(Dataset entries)
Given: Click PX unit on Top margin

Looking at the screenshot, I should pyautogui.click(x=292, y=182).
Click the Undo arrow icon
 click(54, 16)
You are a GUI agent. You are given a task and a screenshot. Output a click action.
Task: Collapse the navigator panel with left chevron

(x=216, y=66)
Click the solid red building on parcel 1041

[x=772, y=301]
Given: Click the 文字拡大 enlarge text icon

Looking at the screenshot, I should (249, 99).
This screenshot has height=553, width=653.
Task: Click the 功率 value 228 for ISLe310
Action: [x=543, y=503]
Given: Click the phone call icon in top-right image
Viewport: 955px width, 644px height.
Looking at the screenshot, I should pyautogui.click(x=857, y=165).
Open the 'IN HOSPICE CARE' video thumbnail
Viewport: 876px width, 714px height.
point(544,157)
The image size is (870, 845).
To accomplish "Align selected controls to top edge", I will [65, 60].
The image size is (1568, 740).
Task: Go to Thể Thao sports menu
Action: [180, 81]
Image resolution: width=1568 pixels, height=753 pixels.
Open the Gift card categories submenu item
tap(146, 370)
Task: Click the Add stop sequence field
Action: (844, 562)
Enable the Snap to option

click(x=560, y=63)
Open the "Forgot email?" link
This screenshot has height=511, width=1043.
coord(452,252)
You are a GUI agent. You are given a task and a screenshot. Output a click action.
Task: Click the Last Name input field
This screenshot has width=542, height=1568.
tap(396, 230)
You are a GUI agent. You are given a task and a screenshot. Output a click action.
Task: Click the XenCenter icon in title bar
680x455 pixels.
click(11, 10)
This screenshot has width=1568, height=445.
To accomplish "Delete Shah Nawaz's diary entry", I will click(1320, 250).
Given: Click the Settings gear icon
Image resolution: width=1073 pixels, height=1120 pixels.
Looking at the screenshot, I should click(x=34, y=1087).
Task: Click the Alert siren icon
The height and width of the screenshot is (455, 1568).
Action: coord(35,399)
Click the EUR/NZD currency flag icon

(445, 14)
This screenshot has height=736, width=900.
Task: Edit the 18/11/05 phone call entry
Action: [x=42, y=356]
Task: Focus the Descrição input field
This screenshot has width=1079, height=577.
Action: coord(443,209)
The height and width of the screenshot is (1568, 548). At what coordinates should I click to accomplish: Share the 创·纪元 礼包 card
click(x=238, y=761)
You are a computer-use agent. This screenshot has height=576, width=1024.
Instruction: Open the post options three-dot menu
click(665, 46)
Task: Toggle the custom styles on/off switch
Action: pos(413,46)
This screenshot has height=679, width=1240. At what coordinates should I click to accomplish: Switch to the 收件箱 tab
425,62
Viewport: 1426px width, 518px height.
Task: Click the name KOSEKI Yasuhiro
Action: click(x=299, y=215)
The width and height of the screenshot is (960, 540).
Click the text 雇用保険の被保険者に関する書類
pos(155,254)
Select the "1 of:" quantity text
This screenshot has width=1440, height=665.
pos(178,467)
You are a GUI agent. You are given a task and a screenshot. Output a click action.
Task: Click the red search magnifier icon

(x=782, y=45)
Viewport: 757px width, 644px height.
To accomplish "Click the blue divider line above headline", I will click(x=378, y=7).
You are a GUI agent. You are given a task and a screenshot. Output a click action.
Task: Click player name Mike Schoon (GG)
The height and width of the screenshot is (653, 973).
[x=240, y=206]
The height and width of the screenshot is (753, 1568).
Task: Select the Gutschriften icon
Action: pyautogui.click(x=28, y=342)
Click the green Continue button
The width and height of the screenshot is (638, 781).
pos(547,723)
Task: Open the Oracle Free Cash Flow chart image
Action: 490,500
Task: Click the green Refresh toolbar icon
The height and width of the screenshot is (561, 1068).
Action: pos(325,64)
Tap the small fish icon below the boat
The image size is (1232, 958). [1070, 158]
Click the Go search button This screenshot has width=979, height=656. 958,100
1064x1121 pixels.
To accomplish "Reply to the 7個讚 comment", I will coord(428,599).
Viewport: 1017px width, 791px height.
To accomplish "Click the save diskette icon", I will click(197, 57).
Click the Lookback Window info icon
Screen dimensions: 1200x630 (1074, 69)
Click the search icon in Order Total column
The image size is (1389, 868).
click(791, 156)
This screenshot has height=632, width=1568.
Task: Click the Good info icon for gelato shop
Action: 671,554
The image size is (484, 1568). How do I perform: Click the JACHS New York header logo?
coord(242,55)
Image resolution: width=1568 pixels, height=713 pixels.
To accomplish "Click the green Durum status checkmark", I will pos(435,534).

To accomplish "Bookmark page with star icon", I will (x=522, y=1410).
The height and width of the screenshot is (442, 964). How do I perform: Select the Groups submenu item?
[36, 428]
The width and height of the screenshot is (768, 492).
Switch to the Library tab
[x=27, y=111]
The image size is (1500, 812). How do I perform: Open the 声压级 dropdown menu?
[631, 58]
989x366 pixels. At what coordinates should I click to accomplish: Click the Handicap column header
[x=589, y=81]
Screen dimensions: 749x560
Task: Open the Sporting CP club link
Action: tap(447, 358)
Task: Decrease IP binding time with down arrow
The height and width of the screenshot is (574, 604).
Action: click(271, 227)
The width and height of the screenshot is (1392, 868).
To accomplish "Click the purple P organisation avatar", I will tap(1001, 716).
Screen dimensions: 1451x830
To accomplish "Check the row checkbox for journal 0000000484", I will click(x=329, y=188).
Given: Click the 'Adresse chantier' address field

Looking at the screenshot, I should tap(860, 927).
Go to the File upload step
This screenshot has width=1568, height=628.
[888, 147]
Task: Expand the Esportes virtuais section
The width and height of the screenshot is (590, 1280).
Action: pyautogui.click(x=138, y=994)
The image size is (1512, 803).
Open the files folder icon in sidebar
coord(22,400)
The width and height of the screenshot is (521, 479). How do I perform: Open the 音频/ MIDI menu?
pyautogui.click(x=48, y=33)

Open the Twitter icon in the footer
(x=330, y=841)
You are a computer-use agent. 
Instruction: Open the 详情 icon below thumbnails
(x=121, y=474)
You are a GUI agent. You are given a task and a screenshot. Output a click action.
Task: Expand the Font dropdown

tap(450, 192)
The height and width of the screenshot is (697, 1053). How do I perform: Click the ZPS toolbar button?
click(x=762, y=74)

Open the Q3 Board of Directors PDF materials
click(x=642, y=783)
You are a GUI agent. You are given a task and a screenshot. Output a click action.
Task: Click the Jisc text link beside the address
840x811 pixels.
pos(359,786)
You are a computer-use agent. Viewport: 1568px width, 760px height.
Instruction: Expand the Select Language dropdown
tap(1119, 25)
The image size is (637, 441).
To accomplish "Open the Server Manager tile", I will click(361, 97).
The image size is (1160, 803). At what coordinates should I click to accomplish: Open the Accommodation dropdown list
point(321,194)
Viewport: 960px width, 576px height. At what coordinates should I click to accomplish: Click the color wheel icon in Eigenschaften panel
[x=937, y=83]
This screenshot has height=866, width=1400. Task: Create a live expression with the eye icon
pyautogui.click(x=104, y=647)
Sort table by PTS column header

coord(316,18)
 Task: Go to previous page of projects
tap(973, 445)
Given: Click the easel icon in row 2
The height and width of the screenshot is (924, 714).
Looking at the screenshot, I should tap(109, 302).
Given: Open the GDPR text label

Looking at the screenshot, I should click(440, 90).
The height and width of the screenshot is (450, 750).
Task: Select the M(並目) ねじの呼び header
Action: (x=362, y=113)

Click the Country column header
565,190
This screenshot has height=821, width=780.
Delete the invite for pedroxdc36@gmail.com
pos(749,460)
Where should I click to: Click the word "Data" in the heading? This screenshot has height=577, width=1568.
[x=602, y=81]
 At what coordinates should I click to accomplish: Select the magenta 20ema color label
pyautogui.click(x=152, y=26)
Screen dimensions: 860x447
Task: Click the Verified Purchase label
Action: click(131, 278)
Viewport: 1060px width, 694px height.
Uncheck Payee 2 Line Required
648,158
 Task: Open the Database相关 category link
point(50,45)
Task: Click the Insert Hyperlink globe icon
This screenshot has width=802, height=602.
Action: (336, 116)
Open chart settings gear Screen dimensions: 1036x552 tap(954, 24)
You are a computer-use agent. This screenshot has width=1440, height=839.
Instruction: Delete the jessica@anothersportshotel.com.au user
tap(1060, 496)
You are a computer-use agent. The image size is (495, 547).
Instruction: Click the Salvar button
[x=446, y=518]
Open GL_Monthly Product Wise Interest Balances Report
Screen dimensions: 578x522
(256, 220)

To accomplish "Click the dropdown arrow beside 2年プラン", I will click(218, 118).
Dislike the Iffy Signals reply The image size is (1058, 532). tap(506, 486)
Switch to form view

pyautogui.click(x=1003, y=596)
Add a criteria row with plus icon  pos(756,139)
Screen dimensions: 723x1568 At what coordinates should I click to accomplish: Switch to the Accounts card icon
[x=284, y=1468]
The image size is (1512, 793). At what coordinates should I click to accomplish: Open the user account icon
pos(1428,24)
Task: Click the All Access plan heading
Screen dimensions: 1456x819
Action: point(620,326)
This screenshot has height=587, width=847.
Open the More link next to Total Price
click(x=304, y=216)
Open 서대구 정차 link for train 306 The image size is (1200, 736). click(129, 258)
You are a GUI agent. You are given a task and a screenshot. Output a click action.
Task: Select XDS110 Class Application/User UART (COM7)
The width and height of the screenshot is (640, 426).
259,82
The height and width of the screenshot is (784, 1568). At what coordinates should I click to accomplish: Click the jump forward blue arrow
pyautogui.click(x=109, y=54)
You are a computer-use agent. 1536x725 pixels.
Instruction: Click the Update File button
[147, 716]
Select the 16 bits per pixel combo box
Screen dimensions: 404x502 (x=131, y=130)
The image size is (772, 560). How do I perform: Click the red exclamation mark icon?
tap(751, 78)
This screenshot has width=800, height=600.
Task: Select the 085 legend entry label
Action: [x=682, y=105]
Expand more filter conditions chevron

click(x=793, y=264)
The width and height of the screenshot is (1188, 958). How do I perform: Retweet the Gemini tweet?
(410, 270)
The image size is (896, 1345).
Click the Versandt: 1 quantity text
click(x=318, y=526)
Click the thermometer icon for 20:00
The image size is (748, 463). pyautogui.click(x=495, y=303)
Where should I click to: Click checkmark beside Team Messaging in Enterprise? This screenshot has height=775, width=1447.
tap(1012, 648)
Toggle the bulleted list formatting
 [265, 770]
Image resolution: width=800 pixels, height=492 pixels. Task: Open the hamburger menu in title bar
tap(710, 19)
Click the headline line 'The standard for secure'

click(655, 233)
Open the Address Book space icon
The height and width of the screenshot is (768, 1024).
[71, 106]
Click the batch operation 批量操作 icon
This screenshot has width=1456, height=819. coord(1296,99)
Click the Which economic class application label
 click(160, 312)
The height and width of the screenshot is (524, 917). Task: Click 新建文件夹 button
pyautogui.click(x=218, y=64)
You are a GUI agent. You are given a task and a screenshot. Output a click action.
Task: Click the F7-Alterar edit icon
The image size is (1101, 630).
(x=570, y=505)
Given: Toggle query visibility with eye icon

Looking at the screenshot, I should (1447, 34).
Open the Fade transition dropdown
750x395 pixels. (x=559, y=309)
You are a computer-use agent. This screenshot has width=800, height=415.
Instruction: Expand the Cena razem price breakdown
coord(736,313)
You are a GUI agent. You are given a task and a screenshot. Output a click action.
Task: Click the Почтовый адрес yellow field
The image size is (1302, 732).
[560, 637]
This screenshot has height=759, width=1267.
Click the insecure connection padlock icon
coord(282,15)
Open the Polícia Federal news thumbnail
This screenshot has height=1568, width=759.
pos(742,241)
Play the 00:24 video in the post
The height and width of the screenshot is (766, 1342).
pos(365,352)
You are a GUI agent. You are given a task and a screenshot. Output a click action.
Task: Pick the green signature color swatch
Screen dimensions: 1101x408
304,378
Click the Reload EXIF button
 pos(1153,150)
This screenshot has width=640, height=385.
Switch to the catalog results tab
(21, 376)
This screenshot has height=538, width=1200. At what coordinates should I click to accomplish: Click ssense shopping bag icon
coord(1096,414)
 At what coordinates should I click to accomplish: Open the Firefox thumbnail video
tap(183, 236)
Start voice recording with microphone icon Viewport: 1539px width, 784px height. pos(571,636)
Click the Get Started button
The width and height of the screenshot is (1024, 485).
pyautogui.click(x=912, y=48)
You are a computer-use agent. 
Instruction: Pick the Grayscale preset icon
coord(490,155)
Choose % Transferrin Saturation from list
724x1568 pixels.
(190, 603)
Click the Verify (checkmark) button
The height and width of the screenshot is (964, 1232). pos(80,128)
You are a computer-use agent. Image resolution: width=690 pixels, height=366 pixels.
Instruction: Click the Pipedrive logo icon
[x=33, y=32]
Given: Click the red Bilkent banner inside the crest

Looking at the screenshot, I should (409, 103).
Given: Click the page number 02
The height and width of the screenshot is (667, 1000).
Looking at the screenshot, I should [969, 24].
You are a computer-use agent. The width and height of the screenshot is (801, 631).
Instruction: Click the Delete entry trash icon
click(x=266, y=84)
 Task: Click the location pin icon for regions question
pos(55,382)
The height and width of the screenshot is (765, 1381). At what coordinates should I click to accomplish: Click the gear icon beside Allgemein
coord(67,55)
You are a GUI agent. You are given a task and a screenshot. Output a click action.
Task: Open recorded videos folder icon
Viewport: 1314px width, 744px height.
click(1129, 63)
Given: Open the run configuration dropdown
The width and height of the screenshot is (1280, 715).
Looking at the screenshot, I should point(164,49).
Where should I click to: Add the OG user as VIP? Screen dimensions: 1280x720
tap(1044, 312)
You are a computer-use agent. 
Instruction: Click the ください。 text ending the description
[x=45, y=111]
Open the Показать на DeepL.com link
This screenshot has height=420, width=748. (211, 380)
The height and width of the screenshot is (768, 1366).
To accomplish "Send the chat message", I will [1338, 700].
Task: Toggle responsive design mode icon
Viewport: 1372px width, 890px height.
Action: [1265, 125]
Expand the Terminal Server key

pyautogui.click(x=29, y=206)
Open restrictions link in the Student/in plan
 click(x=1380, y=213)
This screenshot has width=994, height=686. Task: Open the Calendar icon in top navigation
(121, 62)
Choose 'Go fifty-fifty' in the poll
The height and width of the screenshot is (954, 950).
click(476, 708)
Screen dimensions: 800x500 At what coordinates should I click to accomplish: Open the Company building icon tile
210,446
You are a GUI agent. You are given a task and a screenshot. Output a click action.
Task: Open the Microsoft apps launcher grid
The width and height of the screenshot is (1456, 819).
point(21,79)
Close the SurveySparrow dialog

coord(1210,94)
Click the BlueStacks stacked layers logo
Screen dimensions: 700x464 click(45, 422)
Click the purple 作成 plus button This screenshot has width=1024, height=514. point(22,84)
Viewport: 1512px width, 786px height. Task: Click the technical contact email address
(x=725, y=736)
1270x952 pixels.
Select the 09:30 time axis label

Problem statement –
Check every line above for the string "purple" and copy those that have it.

Response for this exercise –
To accomplish "Click the purple P organisation avatar", I will tap(1001, 716).
Click the purple 作成 plus button This screenshot has width=1024, height=514. point(22,84)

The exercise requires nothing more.